> [EXERCISE]: Please change "carousel" to "slideshow" in the lines between the one holding "1024x851 pixels. How" and the one holding "Action: click(x=608, y=129)", inclusive, and give only those lines with everything else unchanged.

> [INPUT]:
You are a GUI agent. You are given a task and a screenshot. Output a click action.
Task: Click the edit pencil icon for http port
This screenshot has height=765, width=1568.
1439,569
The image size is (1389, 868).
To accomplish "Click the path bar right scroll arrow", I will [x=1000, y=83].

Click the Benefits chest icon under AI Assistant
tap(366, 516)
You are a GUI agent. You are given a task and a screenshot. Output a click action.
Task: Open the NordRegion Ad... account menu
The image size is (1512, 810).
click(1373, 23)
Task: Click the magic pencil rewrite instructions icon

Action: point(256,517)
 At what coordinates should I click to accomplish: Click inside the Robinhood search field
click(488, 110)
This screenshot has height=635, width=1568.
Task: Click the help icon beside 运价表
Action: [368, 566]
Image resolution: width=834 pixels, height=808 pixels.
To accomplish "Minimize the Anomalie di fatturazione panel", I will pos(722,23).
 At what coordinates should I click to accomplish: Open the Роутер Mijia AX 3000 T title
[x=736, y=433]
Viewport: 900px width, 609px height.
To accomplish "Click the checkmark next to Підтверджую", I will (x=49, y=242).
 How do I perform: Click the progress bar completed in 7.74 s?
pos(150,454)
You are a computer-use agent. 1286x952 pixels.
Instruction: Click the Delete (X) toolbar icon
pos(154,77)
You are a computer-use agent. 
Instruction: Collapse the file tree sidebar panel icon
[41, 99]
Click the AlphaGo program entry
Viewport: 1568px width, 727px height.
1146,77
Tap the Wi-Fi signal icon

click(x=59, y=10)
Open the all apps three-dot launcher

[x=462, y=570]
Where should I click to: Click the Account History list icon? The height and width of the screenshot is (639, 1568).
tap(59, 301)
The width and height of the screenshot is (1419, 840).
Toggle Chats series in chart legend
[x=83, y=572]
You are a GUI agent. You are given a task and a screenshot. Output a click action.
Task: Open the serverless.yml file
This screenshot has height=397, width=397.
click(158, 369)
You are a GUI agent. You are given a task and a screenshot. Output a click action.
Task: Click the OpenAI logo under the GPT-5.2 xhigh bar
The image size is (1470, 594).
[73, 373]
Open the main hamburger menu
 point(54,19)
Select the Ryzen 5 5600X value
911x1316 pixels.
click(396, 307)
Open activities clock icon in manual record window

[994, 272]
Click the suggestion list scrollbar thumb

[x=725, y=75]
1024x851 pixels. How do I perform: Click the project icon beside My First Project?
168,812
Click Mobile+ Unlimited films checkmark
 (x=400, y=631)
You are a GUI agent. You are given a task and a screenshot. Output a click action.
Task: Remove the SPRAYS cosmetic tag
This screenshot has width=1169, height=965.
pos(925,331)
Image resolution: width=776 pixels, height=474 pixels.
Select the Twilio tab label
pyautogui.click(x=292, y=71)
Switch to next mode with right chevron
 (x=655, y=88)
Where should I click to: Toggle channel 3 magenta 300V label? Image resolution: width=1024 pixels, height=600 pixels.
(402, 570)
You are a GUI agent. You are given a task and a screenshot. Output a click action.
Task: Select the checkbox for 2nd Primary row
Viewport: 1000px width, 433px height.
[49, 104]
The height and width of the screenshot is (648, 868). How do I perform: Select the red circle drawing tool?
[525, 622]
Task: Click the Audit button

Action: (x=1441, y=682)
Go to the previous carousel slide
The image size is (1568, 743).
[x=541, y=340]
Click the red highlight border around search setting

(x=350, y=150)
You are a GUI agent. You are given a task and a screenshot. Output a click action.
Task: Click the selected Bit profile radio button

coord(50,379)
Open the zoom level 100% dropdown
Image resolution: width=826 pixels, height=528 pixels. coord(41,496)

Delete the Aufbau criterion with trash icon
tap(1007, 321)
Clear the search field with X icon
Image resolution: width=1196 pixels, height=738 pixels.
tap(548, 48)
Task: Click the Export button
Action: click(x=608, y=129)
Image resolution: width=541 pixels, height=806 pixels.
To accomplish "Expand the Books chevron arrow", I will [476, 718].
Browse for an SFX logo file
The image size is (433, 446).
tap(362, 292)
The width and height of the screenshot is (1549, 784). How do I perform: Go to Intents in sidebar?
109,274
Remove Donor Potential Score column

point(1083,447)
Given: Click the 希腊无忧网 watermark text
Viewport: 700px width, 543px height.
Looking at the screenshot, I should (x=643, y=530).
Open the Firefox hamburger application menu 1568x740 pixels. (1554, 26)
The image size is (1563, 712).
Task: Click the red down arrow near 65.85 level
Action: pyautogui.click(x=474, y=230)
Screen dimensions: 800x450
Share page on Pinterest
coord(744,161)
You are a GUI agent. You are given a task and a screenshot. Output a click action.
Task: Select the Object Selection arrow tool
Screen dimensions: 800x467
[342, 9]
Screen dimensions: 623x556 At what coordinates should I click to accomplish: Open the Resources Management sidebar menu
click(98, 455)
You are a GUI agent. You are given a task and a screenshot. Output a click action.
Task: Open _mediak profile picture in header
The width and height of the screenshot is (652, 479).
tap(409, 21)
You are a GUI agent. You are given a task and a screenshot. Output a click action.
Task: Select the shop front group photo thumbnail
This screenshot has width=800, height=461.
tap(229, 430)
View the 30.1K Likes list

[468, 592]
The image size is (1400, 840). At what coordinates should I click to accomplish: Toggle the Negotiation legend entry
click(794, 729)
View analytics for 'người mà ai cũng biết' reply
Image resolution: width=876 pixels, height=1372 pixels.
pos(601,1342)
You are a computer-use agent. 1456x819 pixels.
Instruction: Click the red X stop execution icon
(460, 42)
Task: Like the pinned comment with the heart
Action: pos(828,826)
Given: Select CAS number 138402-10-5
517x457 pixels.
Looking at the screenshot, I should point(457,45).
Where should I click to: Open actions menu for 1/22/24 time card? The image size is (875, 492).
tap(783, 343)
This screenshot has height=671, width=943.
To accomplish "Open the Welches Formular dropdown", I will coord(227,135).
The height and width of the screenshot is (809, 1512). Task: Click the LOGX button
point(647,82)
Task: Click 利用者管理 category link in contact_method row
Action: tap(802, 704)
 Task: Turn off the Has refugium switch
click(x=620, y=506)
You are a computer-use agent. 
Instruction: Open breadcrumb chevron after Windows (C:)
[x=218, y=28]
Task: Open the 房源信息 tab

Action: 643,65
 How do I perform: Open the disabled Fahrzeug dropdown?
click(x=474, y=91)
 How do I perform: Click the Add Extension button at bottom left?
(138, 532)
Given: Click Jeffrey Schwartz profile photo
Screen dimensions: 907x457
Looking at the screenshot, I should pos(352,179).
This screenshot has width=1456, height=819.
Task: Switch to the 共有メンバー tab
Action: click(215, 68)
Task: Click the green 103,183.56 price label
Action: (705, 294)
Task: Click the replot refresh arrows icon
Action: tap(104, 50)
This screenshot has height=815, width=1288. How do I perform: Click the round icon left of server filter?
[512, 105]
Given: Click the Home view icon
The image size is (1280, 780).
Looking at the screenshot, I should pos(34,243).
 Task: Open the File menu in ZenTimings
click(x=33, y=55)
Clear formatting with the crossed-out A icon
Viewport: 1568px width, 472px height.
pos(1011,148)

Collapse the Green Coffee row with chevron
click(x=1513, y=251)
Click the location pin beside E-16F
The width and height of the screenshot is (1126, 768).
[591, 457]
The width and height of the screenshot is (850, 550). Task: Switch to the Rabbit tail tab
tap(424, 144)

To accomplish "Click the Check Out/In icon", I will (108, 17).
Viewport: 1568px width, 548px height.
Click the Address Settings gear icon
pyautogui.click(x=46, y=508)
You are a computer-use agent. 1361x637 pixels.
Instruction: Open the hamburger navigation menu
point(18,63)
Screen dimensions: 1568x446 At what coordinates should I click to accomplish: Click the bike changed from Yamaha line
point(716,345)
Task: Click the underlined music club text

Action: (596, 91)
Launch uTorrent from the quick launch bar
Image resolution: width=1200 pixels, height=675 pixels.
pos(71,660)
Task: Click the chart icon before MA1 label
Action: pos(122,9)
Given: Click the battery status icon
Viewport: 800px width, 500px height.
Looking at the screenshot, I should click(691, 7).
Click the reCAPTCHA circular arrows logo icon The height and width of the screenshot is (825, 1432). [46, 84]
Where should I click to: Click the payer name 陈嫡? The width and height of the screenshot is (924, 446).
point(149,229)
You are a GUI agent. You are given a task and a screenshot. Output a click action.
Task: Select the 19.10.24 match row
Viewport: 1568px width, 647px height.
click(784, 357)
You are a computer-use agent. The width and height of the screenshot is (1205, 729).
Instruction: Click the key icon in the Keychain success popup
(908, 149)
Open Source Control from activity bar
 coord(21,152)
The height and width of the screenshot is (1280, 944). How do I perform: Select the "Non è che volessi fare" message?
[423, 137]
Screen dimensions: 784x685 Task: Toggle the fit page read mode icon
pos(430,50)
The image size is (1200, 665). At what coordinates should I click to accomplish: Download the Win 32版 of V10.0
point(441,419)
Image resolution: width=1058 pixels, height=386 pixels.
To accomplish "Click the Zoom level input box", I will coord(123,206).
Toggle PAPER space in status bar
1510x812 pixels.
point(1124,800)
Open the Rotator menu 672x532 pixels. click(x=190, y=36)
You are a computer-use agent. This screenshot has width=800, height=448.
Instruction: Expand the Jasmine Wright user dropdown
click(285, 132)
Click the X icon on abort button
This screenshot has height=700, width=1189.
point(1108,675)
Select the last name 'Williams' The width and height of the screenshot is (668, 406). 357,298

> [SOLUTION]:
1024x851 pixels. How do I perform: Click the project icon beside My First Project?
168,812
Click Mobile+ Unlimited films checkmark
 (x=400, y=631)
You are a GUI agent. You are given a task and a screenshot. Output a click action.
Task: Remove the SPRAYS cosmetic tag
This screenshot has width=1169, height=965.
pos(925,331)
Image resolution: width=776 pixels, height=474 pixels.
Select the Twilio tab label
pyautogui.click(x=292, y=71)
Switch to next mode with right chevron
 (x=655, y=88)
Where should I click to: Toggle channel 3 magenta 300V label? Image resolution: width=1024 pixels, height=600 pixels.
(402, 570)
You are a GUI agent. You are given a task and a screenshot. Output a click action.
Task: Select the checkbox for 2nd Primary row
Viewport: 1000px width, 433px height.
[49, 104]
The height and width of the screenshot is (648, 868). How do I perform: Select the red circle drawing tool?
[525, 622]
Task: Click the Audit button

Action: (x=1441, y=682)
Go to the previous slideshow slide
The image size is (1568, 743).
[x=541, y=340]
Click the red highlight border around search setting

(x=350, y=150)
You are a GUI agent. You are given a task and a screenshot. Output a click action.
Task: Click the selected Bit profile radio button

coord(50,379)
Open the zoom level 100% dropdown
Image resolution: width=826 pixels, height=528 pixels. coord(41,496)

Delete the Aufbau criterion with trash icon
tap(1007, 321)
Clear the search field with X icon
Image resolution: width=1196 pixels, height=738 pixels.
tap(548, 48)
Task: Click the Export button
Action: click(x=608, y=129)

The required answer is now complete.